### Records for the task
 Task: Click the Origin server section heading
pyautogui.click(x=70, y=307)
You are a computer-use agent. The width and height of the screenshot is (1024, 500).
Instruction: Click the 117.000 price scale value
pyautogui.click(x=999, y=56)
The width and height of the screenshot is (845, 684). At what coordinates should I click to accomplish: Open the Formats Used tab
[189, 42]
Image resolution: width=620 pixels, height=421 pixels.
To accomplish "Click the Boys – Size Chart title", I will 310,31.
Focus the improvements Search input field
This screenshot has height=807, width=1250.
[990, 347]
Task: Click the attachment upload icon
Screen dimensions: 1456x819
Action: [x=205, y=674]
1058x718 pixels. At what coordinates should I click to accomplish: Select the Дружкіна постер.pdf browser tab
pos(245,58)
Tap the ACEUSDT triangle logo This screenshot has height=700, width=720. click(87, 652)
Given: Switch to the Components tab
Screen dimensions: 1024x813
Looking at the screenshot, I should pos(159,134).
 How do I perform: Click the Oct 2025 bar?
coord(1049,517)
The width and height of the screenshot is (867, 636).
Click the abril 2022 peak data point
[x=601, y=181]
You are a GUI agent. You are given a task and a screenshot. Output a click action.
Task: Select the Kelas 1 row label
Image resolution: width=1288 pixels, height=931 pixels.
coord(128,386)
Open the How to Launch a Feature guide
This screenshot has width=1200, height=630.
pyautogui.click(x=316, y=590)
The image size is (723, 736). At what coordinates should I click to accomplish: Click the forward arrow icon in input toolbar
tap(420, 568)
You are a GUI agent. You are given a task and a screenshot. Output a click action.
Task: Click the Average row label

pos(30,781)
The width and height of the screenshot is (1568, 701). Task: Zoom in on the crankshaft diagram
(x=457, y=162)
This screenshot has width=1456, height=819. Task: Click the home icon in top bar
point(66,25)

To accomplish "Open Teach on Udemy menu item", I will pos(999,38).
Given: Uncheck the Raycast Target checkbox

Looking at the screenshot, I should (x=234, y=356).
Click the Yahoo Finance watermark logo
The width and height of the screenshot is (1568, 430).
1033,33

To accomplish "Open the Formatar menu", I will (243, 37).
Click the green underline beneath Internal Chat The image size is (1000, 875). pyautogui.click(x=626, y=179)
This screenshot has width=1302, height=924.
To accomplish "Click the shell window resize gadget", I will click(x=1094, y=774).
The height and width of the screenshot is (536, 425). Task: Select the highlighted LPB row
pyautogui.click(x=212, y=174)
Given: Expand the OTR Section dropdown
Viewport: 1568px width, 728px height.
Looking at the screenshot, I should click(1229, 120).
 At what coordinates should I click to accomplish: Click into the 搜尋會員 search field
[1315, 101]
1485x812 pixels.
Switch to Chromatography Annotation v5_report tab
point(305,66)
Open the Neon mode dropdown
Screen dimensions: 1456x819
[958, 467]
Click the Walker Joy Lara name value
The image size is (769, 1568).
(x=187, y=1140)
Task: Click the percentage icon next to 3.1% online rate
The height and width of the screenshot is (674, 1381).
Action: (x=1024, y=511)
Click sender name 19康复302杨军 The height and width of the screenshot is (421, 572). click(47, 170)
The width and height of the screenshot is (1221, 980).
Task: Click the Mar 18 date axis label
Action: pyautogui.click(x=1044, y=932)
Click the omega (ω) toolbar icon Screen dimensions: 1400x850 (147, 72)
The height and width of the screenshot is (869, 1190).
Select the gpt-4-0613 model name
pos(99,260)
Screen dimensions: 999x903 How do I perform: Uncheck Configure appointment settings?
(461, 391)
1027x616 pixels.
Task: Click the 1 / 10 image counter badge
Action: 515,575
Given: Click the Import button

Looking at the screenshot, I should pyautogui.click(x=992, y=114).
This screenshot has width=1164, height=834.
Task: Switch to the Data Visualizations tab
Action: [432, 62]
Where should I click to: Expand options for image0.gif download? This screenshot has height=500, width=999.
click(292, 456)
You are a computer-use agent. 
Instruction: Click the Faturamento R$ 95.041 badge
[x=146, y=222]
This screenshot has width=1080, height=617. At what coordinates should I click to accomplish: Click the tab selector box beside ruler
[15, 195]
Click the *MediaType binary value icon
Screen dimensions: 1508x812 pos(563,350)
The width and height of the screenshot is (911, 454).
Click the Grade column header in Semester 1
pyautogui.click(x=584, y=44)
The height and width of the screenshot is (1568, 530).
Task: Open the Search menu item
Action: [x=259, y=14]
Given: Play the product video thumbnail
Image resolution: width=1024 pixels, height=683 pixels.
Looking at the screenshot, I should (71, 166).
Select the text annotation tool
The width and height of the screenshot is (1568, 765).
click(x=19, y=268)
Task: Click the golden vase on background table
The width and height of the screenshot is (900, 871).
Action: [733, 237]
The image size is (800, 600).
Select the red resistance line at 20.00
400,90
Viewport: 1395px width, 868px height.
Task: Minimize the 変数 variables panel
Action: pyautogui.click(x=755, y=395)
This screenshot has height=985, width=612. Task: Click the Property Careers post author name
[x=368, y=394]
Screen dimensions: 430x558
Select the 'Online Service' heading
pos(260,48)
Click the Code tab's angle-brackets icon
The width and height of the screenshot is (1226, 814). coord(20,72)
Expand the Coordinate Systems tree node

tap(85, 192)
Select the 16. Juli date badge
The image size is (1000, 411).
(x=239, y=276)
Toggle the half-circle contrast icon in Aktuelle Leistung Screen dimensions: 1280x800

### Exercise instructions
Move every line of the data, starting with the line that contains "This screenshot has width=1302, height=924." and going on through the line that contains "pyautogui.click(x=212, y=174)", into a new copy. Add 105 to each x and y coordinate in the answers and leave every other line and number unchanged.

### Result
This screenshot has width=1302, height=924.
To accomplish "Click the shell window resize gadget", I will click(x=1199, y=879).
The height and width of the screenshot is (536, 425). Task: Select the highlighted LPB row
pyautogui.click(x=317, y=279)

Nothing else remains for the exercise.